#### [What the task asks]
Change "screenshot" to "screen capture" throughout the material, from its beginning through the line containing "click(x=24, y=191)", inclusive. Give those lines again with nothing else altered.

#### [Information supplied]
════
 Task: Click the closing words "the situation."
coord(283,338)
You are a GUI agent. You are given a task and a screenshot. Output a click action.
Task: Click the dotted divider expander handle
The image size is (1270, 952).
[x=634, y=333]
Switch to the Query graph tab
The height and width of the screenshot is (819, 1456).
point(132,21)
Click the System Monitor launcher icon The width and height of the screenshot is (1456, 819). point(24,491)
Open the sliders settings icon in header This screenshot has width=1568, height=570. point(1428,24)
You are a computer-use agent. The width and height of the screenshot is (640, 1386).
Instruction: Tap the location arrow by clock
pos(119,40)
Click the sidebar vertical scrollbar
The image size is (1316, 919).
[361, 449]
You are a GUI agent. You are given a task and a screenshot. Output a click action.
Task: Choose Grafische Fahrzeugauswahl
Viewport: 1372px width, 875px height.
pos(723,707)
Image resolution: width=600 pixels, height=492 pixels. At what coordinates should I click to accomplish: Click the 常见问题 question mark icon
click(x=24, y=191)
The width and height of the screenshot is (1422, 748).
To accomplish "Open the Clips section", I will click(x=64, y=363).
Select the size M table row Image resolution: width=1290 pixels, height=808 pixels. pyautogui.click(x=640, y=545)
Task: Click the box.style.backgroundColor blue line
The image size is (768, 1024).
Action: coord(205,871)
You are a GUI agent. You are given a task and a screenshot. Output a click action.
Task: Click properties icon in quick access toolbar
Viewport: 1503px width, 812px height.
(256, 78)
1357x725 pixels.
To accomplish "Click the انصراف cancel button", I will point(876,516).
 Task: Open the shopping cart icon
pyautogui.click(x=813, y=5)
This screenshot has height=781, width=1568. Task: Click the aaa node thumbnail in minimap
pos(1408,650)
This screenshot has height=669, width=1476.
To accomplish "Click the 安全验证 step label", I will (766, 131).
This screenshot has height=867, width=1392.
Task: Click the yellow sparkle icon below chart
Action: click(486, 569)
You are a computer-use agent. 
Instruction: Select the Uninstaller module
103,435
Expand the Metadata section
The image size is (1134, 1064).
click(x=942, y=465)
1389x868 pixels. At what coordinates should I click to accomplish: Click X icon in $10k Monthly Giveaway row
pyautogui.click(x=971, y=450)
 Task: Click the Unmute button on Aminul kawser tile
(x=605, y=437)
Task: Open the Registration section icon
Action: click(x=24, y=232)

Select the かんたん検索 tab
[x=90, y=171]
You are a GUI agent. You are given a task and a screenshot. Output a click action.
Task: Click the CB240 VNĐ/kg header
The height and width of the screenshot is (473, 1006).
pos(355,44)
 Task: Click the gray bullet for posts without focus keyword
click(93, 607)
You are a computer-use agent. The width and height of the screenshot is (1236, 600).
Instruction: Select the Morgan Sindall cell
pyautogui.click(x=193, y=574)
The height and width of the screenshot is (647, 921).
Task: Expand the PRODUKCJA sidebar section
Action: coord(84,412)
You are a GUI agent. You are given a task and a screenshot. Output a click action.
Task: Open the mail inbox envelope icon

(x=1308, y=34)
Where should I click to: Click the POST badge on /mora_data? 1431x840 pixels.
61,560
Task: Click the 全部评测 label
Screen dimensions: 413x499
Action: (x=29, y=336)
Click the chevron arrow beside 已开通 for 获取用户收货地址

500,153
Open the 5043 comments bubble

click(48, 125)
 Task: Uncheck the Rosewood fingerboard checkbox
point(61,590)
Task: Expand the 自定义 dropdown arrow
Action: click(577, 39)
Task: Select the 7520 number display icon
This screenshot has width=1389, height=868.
════
#### [Task solution]
 Task: Click the closing words "the situation."
coord(283,338)
You are a GUI agent. You are given a task and a screen capture. Output a click action.
Task: Click the dotted divider expander handle
The image size is (1270, 952).
[x=634, y=333]
Switch to the Query graph tab
The height and width of the screen capture is (819, 1456).
point(132,21)
Click the System Monitor launcher icon The width and height of the screen capture is (1456, 819). point(24,491)
Open the sliders settings icon in header This screen capture has width=1568, height=570. point(1428,24)
You are a computer-use agent. The width and height of the screen capture is (640, 1386).
Instruction: Tap the location arrow by clock
pos(119,40)
Click the sidebar vertical scrollbar
The image size is (1316, 919).
[361, 449]
You are a GUI agent. You are given a task and a screen capture. Output a click action.
Task: Choose Grafische Fahrzeugauswahl
Viewport: 1372px width, 875px height.
pos(723,707)
Image resolution: width=600 pixels, height=492 pixels. At what coordinates should I click to accomplish: Click the 常见问题 question mark icon
click(x=24, y=191)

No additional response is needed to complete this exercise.